Document passage:
— START —

# Eotech Question



## Shipwreck (Jan 26, 2006)

I may get a PS90 soon, and I was thinking of buying an Eotech if I don't like the stock sight.

Anyway - I had a question...

Since the unit is sorta computerized, does it allow U to set it for more than 1 range. I realize, U can compensate for bullet drop. But, does it have more than 1 preset. So, I can have 1 preset for 25 yards, another for 50 and a 3rd for 100 yards? Is that possible?


----------



## scooter (May 9, 2006)

I'd like to know that too, I know that some scopes can do that (they are $$$spendy$$$) but does the EOtech or any other red dot do it?


----------



## rfawcs (Feb 11, 2006)

Shipwreck said:


> I may get a PS90 soon, and I was thinking of buying an Eotech if I don't like the stock sight.
> 
> Anyway - I had a question...
> 
> Since the unit is sorta computerized, does it allow U to set it for more than 1 range. I realize, U can compensate for bullet drop. But, does it have more than 1 preset. So, I can have 1 preset for 25 yards, another for 50 and a 3rd for 100 yards? Is that possible?


I'm not aware of any EOTech or Aimpoint optic that has that feature, but what do I know? I think scooter is right; an optic with that capability would probably cost as much as the PS90.

It's relatively easy to set the zero for the AR-15/M-16 to an all-around, "close-enough" point to ranges out to about 200 yards, because of the flat trajectory of the round out to that range. I don't know if anyone has done that investigation for the PS90 round.


----------



## Shipwreck (Jan 26, 2006)

Well, I have no desire to shoot at 200 yard. But, if I sighted it in for 50 yards, and if I wanted to also use it for a home defense weapon, I was hoping to have a second setting that I could program for much closer.

I guess when the time comes, I'll have to get 1 of these super geniuses do the math and tell me how much distance the impact point will vary at certain distances based on a 50 yard zero. I've seen these numbers before, but forget them now....


----------



## A_J (May 22, 2006)

Impact point will vary depending on the round, and loading of that round. So you can't technically make a blanket statement that the 5.6X28 will drop so many inches at so many feet. You can get a ballpark though, google the ballistics info for that round.

With that said, IMO with the .223 and the EOTech, a 50 yd zero is perfectly fine for CQB distances too.. think about it - if you're dead on at 50 yds, and 1" off at 10 ft, what's the big deal? The BG is only 10 ft away and his torso is a foot wide. And you start to get a sense for it and the EOTech reticle anyway. And the parallax free feature of the EO takes effect further out than 10 ft anyway.

I think you'll be fine.


----------



## Shipwreck (Jan 26, 2006)

Ok, thanks


----------



## tharmer (Oct 27, 2006)

— END —

Material:
— START —

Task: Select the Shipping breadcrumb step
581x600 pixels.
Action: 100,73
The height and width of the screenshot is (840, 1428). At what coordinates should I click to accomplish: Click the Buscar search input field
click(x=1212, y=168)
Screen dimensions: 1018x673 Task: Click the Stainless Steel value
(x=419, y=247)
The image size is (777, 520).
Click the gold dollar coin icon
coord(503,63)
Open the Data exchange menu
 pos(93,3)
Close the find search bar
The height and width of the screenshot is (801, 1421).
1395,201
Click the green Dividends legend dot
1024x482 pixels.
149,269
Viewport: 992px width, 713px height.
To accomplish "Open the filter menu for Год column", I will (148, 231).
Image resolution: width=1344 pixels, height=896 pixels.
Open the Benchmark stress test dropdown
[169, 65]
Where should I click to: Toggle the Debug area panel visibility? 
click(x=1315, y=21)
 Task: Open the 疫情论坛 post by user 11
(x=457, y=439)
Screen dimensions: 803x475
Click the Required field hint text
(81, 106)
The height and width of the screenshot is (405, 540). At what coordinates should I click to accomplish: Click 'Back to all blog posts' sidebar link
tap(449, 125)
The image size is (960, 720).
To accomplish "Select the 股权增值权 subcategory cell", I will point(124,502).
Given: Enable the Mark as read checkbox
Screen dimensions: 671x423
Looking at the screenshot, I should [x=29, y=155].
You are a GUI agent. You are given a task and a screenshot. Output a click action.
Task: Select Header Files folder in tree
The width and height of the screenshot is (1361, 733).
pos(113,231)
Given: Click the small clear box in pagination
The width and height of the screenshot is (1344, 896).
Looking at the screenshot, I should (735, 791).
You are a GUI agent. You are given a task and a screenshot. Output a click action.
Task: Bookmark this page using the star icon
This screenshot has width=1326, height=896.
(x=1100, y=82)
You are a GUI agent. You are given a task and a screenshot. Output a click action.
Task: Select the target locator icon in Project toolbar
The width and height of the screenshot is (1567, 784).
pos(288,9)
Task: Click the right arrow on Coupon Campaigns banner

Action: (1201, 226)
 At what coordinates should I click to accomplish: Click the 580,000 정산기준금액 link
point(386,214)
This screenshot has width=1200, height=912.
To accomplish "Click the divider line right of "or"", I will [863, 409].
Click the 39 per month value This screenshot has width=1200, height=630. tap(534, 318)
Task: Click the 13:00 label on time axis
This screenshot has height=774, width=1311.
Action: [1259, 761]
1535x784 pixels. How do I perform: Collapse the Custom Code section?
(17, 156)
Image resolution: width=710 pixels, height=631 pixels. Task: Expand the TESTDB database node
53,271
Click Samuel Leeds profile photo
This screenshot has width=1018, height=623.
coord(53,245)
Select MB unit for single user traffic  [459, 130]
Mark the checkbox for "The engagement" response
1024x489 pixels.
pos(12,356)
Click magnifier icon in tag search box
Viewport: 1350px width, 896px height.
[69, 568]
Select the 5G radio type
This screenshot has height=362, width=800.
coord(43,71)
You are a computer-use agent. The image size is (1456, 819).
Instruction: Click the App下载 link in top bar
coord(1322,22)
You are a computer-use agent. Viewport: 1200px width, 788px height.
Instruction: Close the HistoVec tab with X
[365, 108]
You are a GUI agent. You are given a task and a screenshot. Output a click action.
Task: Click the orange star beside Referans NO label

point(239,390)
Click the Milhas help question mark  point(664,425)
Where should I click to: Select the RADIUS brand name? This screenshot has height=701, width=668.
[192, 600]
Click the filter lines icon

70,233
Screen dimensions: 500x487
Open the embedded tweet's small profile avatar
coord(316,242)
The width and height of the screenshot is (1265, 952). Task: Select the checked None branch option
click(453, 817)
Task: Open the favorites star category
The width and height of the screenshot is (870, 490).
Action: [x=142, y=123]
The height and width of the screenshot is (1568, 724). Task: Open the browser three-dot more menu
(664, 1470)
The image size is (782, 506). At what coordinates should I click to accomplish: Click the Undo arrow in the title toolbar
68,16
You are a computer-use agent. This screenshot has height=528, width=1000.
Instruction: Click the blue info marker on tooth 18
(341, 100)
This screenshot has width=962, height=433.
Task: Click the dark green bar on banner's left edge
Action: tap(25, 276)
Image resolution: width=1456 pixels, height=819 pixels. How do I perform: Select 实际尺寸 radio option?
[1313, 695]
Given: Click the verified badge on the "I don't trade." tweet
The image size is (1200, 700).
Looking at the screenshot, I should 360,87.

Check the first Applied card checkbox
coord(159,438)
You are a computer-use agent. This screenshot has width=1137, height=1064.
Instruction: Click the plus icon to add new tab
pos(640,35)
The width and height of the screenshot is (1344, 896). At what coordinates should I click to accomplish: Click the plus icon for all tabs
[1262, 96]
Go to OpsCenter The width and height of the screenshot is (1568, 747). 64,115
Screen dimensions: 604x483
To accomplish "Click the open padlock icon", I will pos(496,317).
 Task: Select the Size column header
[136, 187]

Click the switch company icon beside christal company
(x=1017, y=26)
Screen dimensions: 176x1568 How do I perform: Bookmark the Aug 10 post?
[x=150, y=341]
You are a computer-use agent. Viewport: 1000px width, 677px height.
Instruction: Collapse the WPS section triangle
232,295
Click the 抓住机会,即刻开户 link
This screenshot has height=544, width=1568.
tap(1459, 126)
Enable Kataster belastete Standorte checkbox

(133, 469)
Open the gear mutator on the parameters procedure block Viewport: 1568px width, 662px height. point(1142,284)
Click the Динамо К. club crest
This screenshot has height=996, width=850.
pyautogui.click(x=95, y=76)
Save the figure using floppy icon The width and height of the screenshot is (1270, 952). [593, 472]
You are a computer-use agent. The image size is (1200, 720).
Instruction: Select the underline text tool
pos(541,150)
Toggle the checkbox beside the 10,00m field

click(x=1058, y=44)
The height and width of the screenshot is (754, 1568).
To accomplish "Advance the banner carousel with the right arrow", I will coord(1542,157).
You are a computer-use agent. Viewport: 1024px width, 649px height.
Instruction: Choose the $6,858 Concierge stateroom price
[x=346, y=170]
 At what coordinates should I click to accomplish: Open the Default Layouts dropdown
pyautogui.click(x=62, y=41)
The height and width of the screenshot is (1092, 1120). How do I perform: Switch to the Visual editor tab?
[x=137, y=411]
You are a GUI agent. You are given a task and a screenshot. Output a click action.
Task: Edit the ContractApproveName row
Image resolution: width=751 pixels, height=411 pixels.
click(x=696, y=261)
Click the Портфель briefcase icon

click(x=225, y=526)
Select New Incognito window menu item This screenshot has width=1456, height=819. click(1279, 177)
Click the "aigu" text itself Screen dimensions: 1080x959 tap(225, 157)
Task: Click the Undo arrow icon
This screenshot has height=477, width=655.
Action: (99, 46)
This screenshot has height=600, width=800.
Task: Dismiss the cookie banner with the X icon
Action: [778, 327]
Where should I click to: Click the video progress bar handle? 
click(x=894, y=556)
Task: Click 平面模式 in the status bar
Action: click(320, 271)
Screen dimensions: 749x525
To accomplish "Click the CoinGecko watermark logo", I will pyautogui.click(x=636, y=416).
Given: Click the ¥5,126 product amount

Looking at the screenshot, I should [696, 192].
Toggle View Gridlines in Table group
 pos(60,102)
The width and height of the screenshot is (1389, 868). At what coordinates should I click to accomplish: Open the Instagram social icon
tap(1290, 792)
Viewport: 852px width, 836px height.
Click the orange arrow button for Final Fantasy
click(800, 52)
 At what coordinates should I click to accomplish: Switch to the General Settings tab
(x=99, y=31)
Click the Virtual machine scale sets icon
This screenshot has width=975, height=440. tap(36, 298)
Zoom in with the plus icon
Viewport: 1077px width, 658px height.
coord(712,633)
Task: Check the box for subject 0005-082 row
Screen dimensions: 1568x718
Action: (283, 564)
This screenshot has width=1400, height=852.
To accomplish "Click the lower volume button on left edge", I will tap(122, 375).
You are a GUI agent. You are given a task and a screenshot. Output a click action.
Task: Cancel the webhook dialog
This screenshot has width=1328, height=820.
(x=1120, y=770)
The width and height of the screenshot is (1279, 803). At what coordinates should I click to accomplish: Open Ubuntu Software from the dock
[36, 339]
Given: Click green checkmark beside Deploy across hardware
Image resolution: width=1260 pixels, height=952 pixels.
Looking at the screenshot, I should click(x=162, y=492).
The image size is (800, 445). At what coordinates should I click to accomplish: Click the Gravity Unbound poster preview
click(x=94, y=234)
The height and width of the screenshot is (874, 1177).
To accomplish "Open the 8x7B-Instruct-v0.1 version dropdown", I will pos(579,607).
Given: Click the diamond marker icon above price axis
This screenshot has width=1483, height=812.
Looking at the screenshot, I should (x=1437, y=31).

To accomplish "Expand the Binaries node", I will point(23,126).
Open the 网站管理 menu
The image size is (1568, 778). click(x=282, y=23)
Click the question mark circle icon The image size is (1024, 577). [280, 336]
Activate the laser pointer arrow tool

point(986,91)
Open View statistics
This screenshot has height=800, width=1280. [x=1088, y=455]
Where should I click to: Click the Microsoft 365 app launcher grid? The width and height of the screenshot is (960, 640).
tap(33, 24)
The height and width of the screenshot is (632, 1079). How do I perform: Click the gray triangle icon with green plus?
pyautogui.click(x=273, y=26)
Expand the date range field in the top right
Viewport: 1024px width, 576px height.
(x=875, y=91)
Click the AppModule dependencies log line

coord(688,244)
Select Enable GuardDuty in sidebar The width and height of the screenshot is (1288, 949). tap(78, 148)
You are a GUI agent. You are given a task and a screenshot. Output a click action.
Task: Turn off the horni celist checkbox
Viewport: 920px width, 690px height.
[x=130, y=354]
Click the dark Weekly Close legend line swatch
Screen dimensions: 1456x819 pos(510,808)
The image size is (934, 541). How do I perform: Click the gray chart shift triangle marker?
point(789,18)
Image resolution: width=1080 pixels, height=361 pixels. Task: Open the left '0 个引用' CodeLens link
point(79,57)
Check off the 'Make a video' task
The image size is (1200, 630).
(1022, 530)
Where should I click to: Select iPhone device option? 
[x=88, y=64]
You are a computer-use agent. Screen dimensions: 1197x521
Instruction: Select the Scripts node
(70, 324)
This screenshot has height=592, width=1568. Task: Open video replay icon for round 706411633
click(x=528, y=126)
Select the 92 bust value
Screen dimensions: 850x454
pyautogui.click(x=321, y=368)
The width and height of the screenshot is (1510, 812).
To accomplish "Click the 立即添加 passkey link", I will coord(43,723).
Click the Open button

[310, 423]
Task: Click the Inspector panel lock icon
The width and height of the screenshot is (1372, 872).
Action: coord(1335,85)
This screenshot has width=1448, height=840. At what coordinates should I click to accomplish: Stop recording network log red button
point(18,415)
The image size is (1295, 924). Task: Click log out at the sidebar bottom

— END —

The exercise: Repeat, word for word, the part of the Eotech thread that starts with "It's relatively easy" and goes on through "the PS90 round.".

Response:
It's relatively easy to set the zero for the AR-15/M-16 to an all-around, "close-enough" point to ranges out to about 200 yards, because of the flat trajectory of the round out to that range. I don't know if anyone has done that investigation for the PS90 round.